Como lo hacen también algunos grupos étnicos andinos, como en el Cañar. Estas elecciones fueron opacadas
totalmente por los diablos que han gritado sueltos en este carnaval.
Salieron disfrazados con caretas de trabajadores, de honestos, de cariñosos, de besadores, de pordioseros
camuflados, de abrazadores. Andaban enchompados, descorbatados, con ropitas de cholos y de paisanos, queriendo parecerse humildes, tal como si fueran los votantes ingenuos que saben elegir a sus torturadores de turno.
La máscara, la careta, el antifaz son el símbolo del carnaval. En una palabra, el disfraz que encubre a veces la frustración y en otras hace el ridículo, saltó a flote.
El histrionismo acá se aprende en las llamadas “fiestas de la democracia”. Hay actores que representan muy bien sus papeles de farsantes, por eso mismo les quiere el pueblo, porque desde los carnavales romanos aprendieron a querer el circo. Pero lo que trato de hacer notar es que entre políticos y carnavaleros festivos, se revolvió el enjambre que no se sabía si un afiche publicitaba el reinado de una candidata a reina, o su aspiración a una alcaldía o a algún puesto edilicio. Carnavalescamente, todo lo llenaron con sus máscaras: las calles, las plazas, los parques, los buses, los taxis, las “c hiva s ”, los camiones, las paredes, los postes, los periódicos.
Mirando tantos rostros en la galería pública, gratuita y obsesiva, la conclusión a la que nos conducen es a entender que todos estaban recién salidos de las tintorerías, de las pastelerías de quinceañeras.
Se les nota las levaduras inflándose debajo de las arrugas y de los maquillajes de los pasteles, los que se insinuaban derramarse por las mejillas repletas de felicidad.
Vistos así, todos los candidatos estan listos para ser tragados y digeridos por los apetitos que despierta la torta del poder. Pero también la odontología estaba de fiesta. Las máscaras ofrecen variedad de molares de porcelanas finas, dientes de marfil, incisivos y caninos que no quieren soltar el poder.
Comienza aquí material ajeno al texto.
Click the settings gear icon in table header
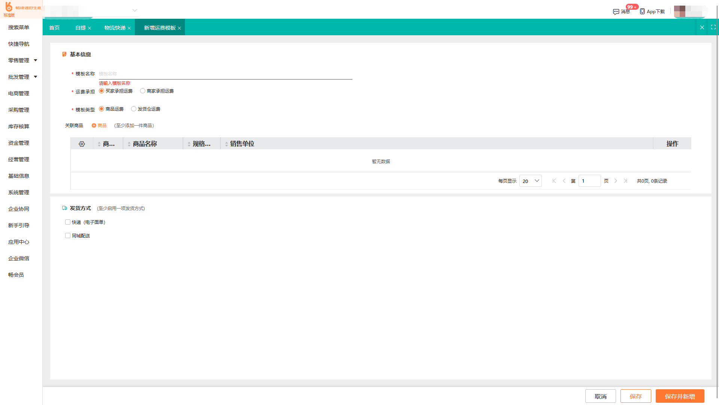 pyautogui.click(x=82, y=143)
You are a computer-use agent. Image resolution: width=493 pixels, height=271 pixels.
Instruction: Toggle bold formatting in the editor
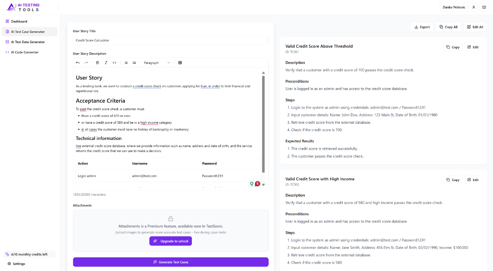98,63
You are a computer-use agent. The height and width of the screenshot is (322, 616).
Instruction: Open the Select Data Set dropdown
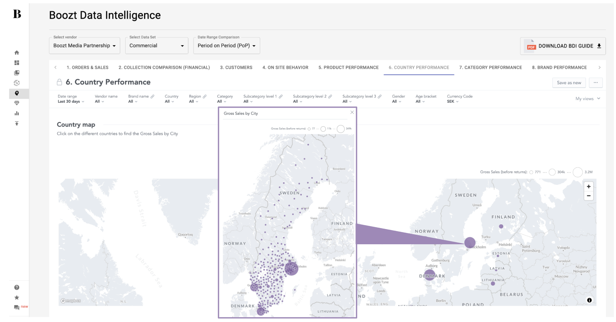[x=156, y=46]
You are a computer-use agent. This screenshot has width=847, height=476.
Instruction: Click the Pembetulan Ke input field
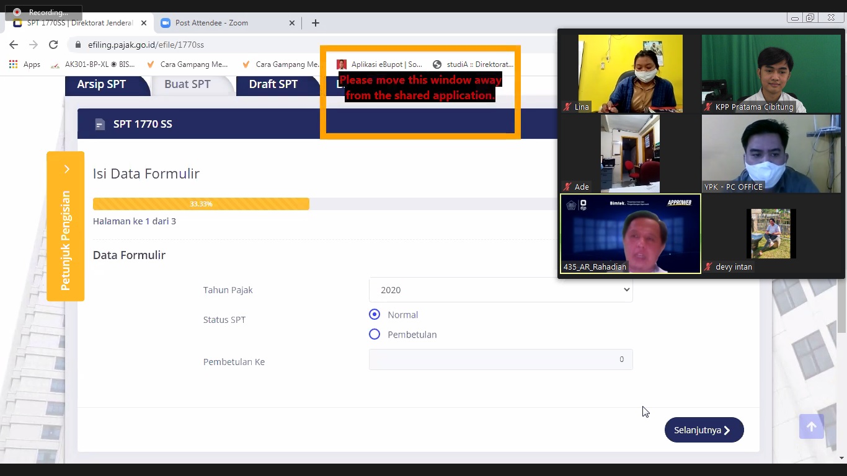coord(500,359)
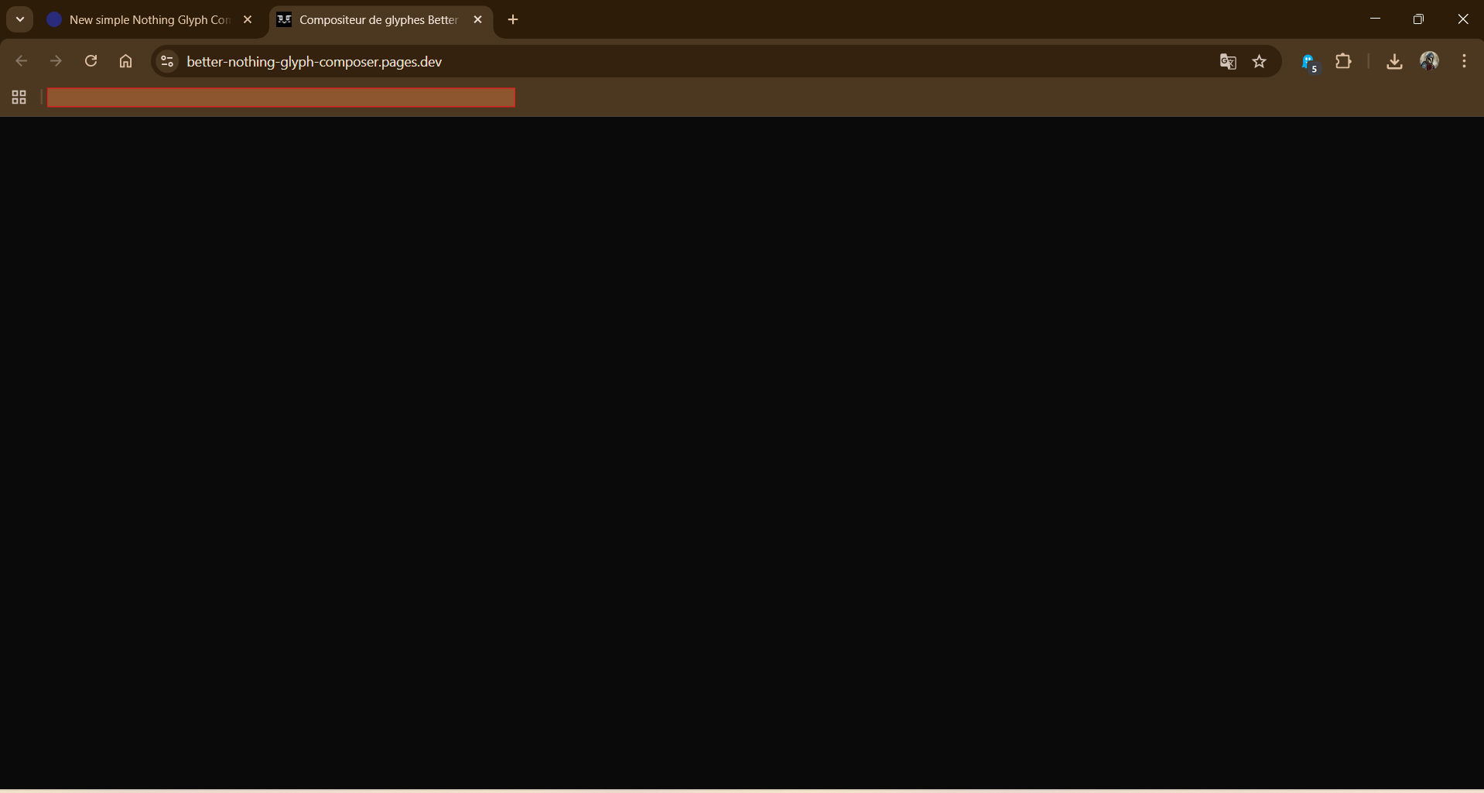Viewport: 1484px width, 793px height.
Task: Go forward to the next page
Action: [56, 61]
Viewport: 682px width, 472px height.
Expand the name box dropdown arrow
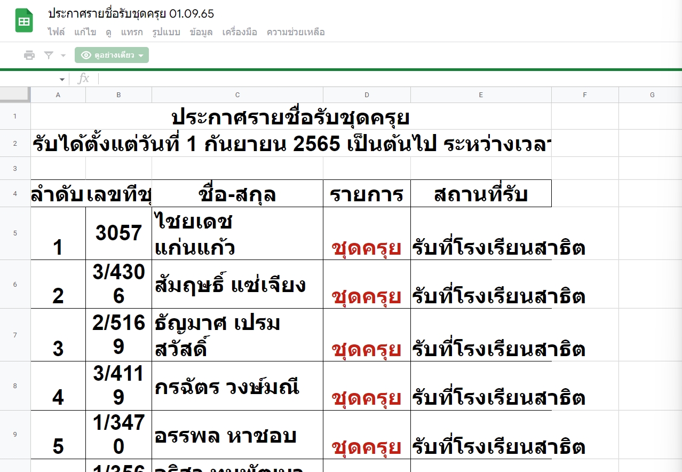tap(62, 80)
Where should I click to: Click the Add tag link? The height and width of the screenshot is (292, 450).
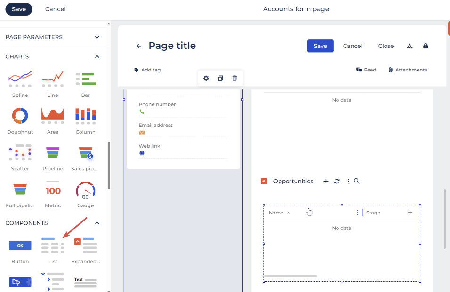click(x=147, y=70)
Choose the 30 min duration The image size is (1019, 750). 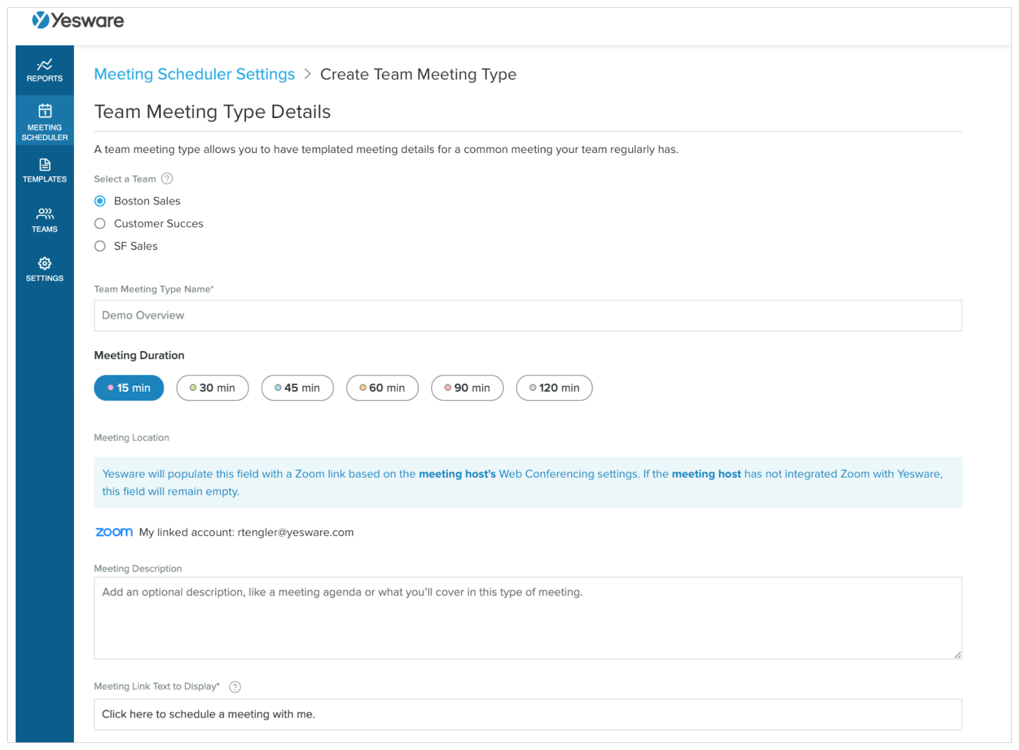tap(212, 388)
Esta cara del carnaval nos ha mostrado las ‘vidas ejemplares’ de los protagonistas. Hemos sido alumbrados por estos astros luminosos que saben dar luz a los pueblos que vivimos en la ignorancia, entre la delincuencia, en el
caos urbano, en el desempleo, en la servidumbre, en la falta de iniciativa, entre la rutina del quemeimportismo
y las canastas del mercadeo semanal. El caos demencial es nuestro carnaval.